#### Text for analysis:
Additive manufacturing technologies are evolving at such a rapid pace that it sometimes feels like a full-time job keeping up with new innovations.  Recognizing that each 3D printing process has its own strengths, weaknesses and applications, practitioners and researchers alike are inventing alternative methods "to get the job done."  Ultrasonic Additive Manufacturing (UAM) is one of the more recent technologies to be adopted.  The following is an excerpt from an article in Plant Services that describes UAM in greater detail...

"One of the newest alternatives to conventional metals and thermoplastics printing is the Ultrasonic Additive Manufacturing (UAM) process. Developed by Fabrisonic, this process takes thin metal foils on the order of 6 to 10 thousandths of an inch thick and typically 1 inch wide, and ultrasonically welds those together in a brick-laying pattern to build up a near-net-shape item.

" 'All of our machines are actually 3-axis CNC mills," says Mark Norfolk, President at Fabrisonic, "so we use the additive piece to get near-net shape, and the subtractive piece to get the exact-fit finished tolerance that you need out of the part. We’re welding with ultrasound, which is unique to our process and which happens essentially at room temperature, so we don’t have to worry about a lot of metallurgical interactions.' "

"The solid-state nature of the final printed product is a key advantage of the UAM process, as it bonds dissimilar metals without creating brittle inter-metallics (see Figure 2), and enables the embedding of electronic components including microprocessors, sensors, and telemetry into solid metal parts."

" 'For example, in aluminums, we see peak temperatures in the range of 200 °F, so we’re not changing the metal at all," says Norfolk. "We can also combine dissimilar materials since we’re doing this at so low a temperature. Taking ultrasound and vibrating the metals back and forth and essentially scrubbing off the oxide layer, with a little bit of temperature and a little bit of pressure, we get a solid-state metallurgical bond.' "

#### Complete the following:
1. According to the passage on ultrasonic additive manufacturing, how thick are the metal foils that the process welds together?
2. Drawing on the passage on ultrasonic additive manufacturing, explain why the process is able to combine dissimilar metals.
3. From the passage on ultrasonic additive manufacturing, copy out the text word for word from "Additive manufacturing technologies" to "UAM in greater detail...".
The material that comes after the passage on ultrasonic additive manufacturing is separate from it.

#### Data records:
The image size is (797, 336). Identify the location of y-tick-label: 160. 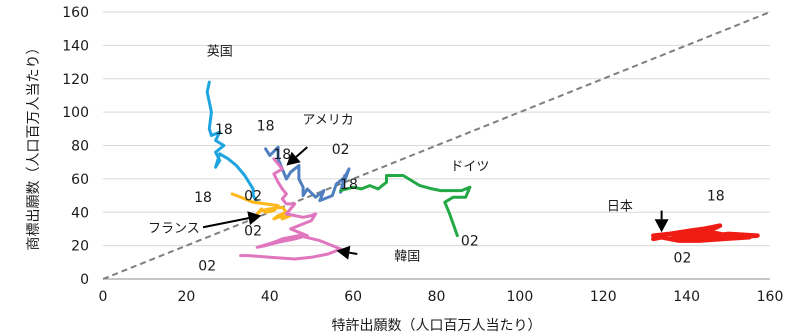
(76, 13).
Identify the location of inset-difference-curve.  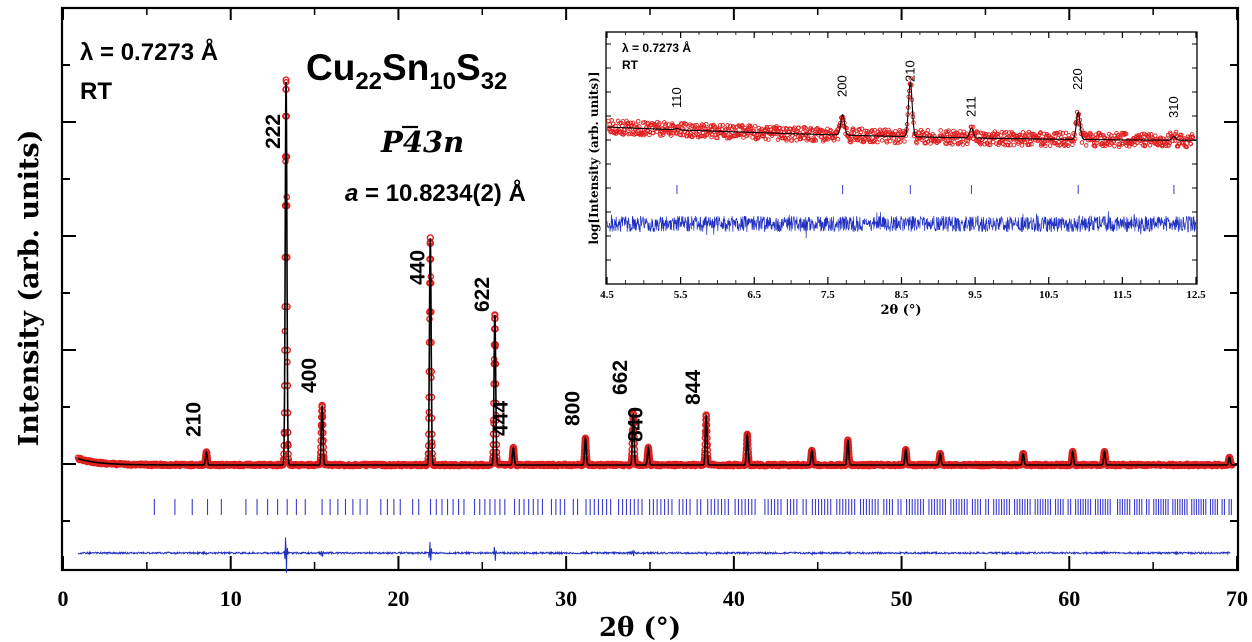
(902, 225).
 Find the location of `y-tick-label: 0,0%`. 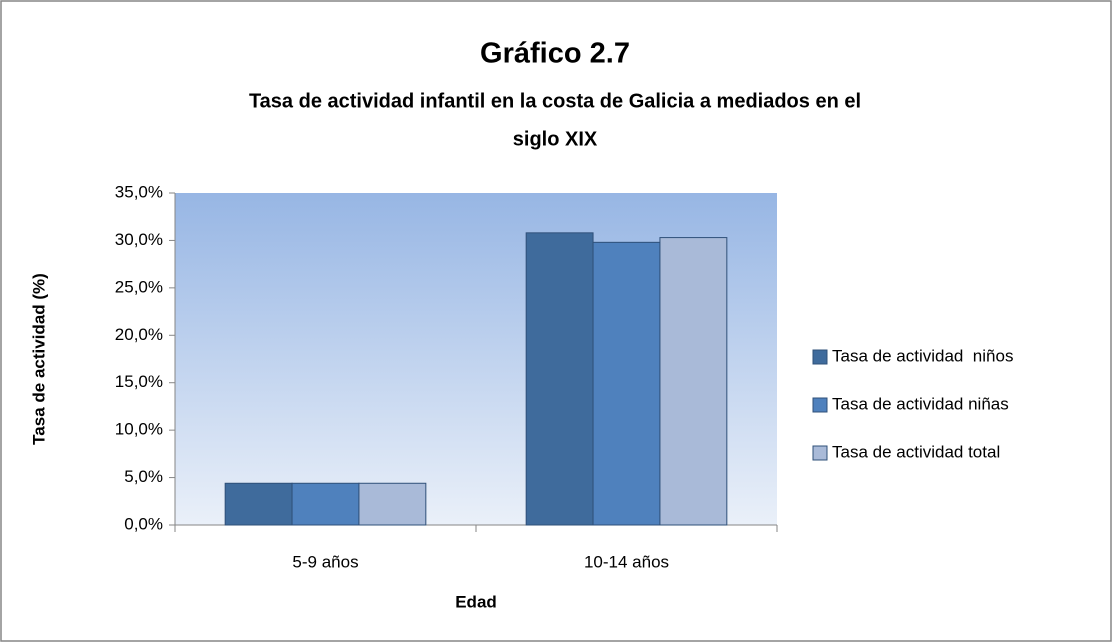

y-tick-label: 0,0% is located at coordinates (144, 524).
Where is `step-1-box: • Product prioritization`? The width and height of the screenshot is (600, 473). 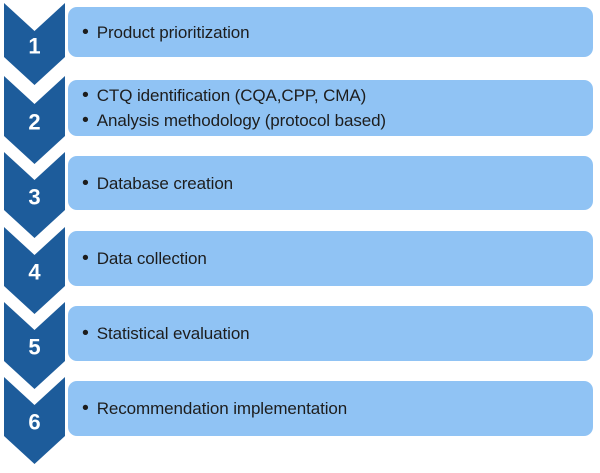 step-1-box: • Product prioritization is located at coordinates (330, 32).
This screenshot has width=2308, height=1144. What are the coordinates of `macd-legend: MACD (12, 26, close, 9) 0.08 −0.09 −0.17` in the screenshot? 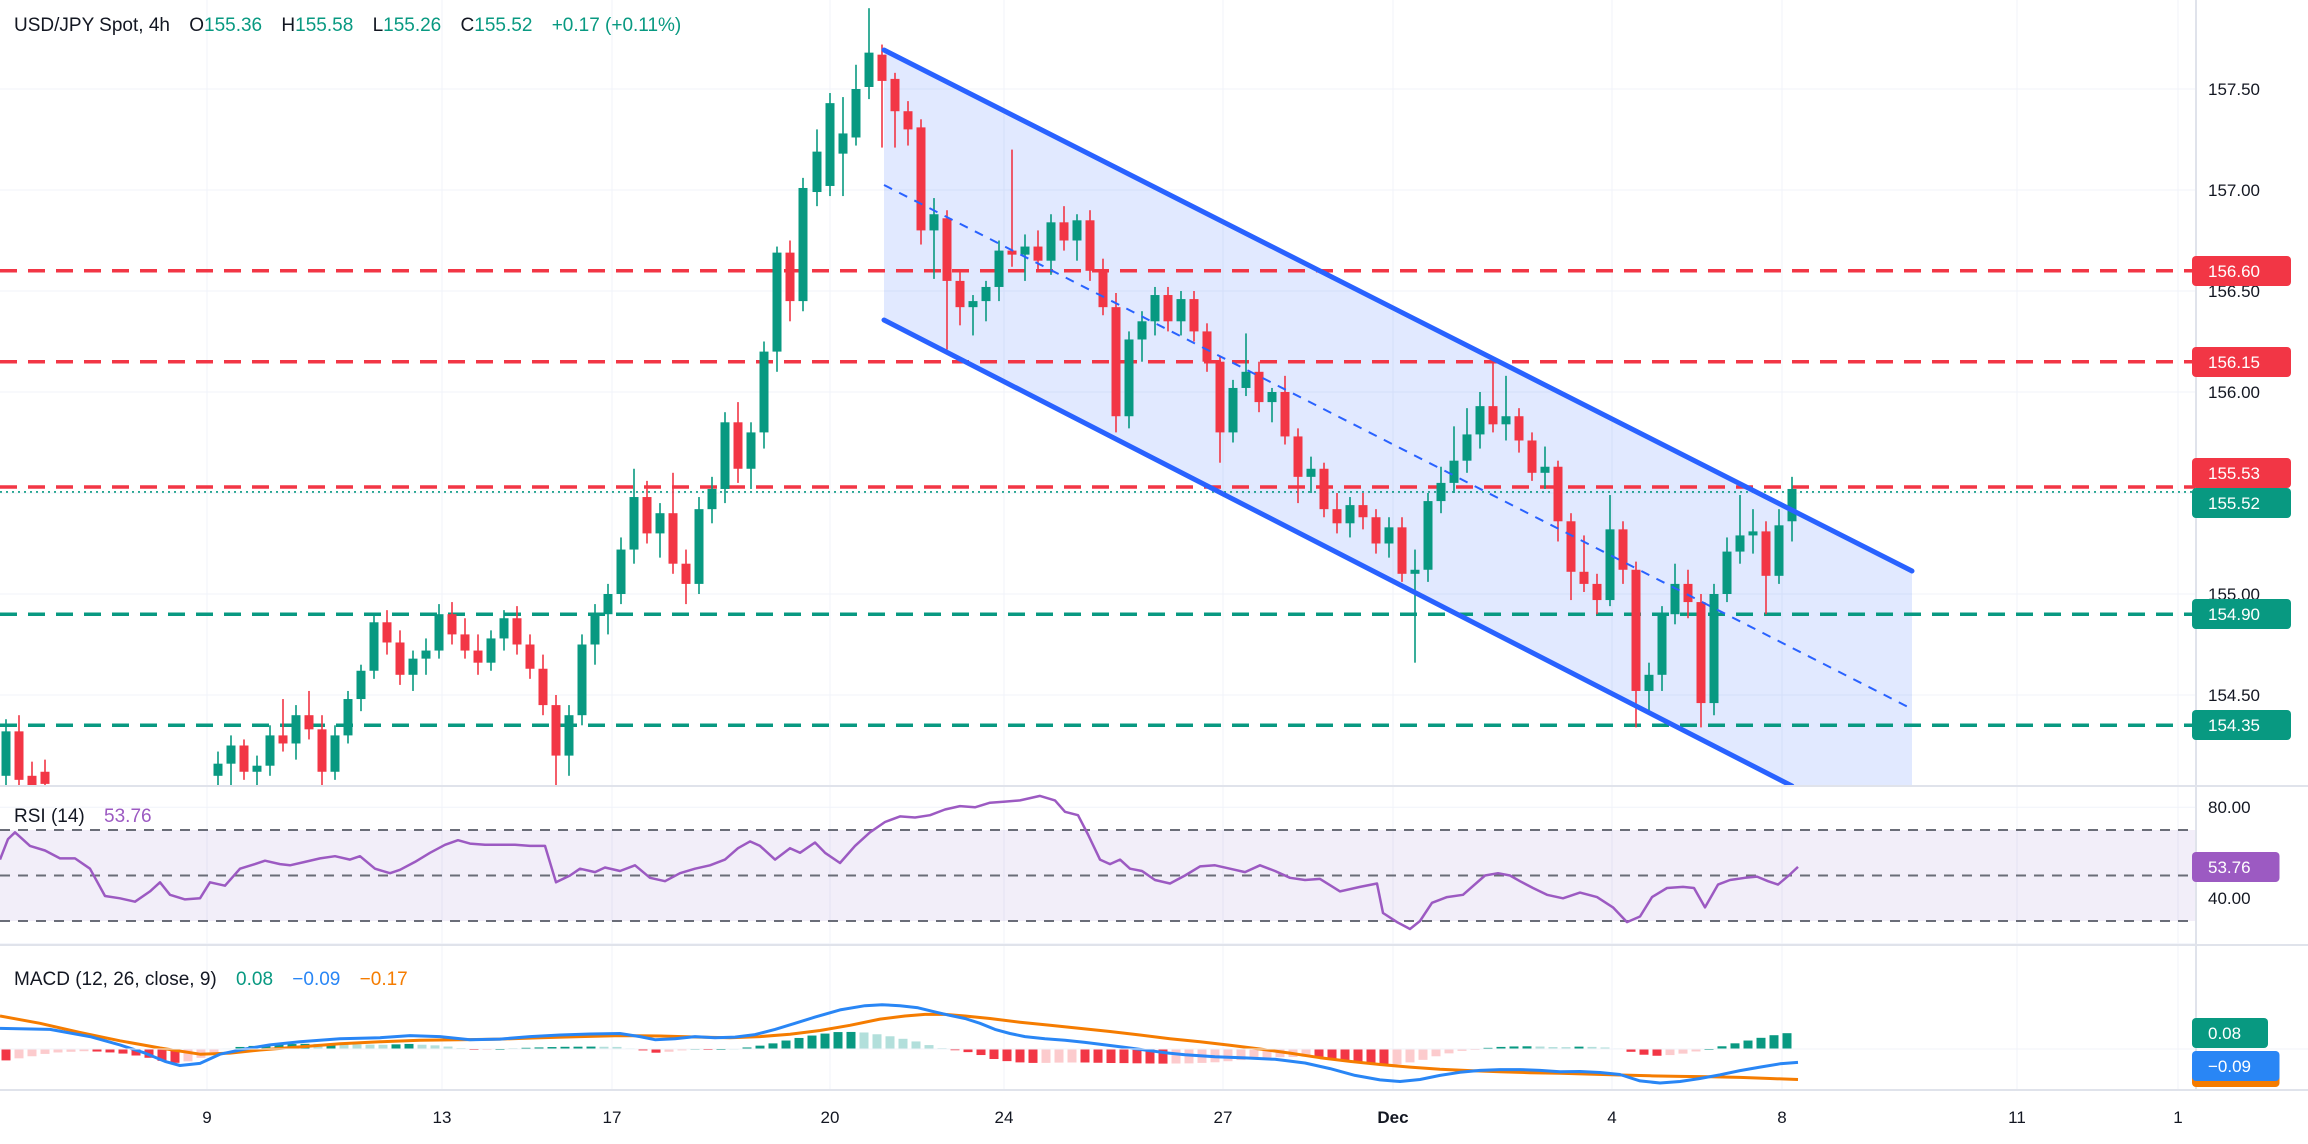 It's located at (211, 980).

#### Answers for this exercise:
1. They are on the order of 6 to 10 thousandths of an inch thick.

2. The welding takes place at so low a temperature, with peaks around 200 °F in aluminums, that the metal is not changed. The solid-state nature of the bond also joins dissimilar metals without creating brittle inter-metallics.

3.
Additive manufacturing technologies are evolving at such a rapid pace that it sometimes feels like a full-time job keeping up with new innovations.  Recognizing that each 3D printing process has its own strengths, weaknesses and applications, practitioners and researchers alike are inventing alternative methods "to get the job done."  Ultrasonic Additive Manufacturing (UAM) is one of the more recent technologies to be adopted.  The following is an excerpt from an article in Plant Services that describes UAM in greater detail...